### TASK DIRECTIONS
Could you put the material into a Markdown table with the columns Row and Text, numbering each row? Begin at the line that contains "Given: Click the РЕГИСТРАЦИЯ", stop after the line that contains "click(x=665, y=761)", and leave out blank lines.

### THE DATA
::::
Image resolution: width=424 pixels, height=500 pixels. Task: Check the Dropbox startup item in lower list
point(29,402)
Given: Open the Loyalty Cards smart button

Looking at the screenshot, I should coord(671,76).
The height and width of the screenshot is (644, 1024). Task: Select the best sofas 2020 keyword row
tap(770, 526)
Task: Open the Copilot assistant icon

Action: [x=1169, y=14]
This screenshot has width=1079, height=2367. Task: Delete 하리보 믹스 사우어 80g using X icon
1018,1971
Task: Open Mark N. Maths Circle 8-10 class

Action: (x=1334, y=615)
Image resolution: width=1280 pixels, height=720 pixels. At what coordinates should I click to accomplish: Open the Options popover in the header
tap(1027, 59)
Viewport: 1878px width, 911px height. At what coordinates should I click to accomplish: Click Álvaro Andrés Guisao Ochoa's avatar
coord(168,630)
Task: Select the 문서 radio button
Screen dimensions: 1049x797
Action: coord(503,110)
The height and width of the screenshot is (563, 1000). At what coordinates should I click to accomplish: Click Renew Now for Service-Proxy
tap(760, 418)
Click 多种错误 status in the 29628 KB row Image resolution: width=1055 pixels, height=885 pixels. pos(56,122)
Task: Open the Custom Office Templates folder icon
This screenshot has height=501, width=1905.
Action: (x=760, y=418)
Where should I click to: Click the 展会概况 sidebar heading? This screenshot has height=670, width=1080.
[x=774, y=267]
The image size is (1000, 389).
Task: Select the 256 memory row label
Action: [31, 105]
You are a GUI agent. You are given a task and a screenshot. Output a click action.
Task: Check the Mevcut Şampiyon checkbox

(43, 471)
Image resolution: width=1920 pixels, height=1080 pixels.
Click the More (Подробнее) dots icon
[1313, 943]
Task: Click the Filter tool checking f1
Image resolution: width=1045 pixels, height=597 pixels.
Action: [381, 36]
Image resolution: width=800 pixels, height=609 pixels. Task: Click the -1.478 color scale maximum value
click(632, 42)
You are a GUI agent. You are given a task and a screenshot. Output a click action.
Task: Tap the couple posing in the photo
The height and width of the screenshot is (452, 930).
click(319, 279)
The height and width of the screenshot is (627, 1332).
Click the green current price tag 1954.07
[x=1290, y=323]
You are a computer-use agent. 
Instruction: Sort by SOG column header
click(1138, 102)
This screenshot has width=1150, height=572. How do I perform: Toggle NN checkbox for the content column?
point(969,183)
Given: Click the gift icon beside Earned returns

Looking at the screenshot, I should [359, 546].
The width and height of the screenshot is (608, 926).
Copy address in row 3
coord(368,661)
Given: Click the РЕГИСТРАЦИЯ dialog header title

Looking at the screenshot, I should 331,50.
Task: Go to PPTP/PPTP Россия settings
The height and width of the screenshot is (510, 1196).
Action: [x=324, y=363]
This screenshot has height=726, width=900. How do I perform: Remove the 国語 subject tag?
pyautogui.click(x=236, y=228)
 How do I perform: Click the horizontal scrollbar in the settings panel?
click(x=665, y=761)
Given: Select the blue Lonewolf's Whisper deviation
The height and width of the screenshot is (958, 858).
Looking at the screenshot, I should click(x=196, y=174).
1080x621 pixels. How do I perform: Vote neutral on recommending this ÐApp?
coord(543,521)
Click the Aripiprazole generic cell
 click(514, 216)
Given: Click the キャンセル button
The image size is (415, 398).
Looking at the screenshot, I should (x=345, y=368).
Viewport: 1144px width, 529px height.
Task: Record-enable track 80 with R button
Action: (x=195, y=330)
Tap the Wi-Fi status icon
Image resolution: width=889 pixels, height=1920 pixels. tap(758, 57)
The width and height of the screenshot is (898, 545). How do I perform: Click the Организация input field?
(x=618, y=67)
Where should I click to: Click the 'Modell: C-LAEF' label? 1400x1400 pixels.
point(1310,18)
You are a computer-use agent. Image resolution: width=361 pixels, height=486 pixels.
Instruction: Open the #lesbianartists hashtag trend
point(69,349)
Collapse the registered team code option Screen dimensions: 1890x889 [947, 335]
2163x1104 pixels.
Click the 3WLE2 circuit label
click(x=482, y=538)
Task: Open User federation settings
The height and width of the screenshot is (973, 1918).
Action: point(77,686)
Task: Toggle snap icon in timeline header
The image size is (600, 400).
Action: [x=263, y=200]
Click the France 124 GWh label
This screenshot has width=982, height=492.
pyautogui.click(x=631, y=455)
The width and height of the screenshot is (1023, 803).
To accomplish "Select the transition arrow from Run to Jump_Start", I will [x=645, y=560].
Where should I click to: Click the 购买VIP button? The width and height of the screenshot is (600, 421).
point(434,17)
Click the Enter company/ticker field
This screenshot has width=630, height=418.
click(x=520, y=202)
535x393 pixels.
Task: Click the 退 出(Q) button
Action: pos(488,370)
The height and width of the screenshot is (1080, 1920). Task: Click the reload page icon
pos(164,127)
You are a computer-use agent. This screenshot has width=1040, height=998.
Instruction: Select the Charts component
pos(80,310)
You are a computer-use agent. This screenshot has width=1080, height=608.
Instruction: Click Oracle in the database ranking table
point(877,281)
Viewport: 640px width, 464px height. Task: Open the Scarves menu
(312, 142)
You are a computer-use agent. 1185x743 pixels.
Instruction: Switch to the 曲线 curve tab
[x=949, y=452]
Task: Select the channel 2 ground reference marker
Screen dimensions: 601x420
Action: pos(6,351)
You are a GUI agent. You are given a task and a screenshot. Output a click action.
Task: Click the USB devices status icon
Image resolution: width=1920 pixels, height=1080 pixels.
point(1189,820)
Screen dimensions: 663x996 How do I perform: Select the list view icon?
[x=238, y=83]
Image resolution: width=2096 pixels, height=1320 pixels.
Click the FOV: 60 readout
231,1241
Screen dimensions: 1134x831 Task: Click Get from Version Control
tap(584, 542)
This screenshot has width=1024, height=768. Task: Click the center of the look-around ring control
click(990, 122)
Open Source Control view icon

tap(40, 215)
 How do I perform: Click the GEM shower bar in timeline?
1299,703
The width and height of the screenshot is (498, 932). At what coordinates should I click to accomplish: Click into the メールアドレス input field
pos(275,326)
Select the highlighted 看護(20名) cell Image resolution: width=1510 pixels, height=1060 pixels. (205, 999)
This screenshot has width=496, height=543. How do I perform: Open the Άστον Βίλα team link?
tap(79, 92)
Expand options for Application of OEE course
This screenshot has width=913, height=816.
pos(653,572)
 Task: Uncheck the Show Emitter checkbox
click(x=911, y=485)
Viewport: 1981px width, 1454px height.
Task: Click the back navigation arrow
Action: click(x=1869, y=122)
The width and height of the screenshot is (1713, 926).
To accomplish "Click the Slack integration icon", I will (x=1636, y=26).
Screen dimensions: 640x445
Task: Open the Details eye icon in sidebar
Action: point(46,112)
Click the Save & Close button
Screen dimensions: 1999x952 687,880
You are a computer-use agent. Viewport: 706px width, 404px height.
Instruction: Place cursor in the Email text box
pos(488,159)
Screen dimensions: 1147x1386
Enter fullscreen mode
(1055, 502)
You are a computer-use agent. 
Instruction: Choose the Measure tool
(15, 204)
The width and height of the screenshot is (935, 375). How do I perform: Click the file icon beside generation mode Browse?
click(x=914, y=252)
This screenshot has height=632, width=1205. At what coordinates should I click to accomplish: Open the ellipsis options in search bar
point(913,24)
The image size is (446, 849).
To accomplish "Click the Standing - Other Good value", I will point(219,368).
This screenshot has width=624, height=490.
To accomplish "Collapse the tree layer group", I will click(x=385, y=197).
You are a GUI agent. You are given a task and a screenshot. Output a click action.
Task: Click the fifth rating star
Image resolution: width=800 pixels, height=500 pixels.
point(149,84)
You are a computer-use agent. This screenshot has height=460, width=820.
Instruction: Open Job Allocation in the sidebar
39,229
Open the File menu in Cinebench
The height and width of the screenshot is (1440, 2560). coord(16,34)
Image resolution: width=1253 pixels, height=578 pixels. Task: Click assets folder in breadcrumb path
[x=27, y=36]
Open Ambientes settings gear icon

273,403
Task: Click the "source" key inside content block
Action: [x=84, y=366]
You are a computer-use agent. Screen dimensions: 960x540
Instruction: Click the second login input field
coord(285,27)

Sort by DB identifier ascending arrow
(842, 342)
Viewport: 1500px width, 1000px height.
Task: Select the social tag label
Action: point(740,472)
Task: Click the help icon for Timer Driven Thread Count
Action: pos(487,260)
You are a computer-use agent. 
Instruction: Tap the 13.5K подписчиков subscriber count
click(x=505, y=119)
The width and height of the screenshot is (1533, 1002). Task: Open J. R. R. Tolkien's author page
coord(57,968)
::::
### RIGHT ANSWER
| Row | Text |
|---|---|
| 1 | Given: Click the РЕГИСТРАЦИЯ dialog header title |
| 2 | Looking at the screenshot, I should 331,50. |
| 3 | Task: Go to PPTP/PPTP Россия settings |
| 4 | The height and width of the screenshot is (510, 1196). |
| 5 | Action: [x=324, y=363] |
| 6 | This screenshot has height=726, width=900. How do I perform: Remove the 国語 subject tag? |
| 7 | pyautogui.click(x=236, y=228) |
| 8 |  How do I perform: Click the horizontal scrollbar in the settings panel? |
| 9 | click(x=665, y=761) |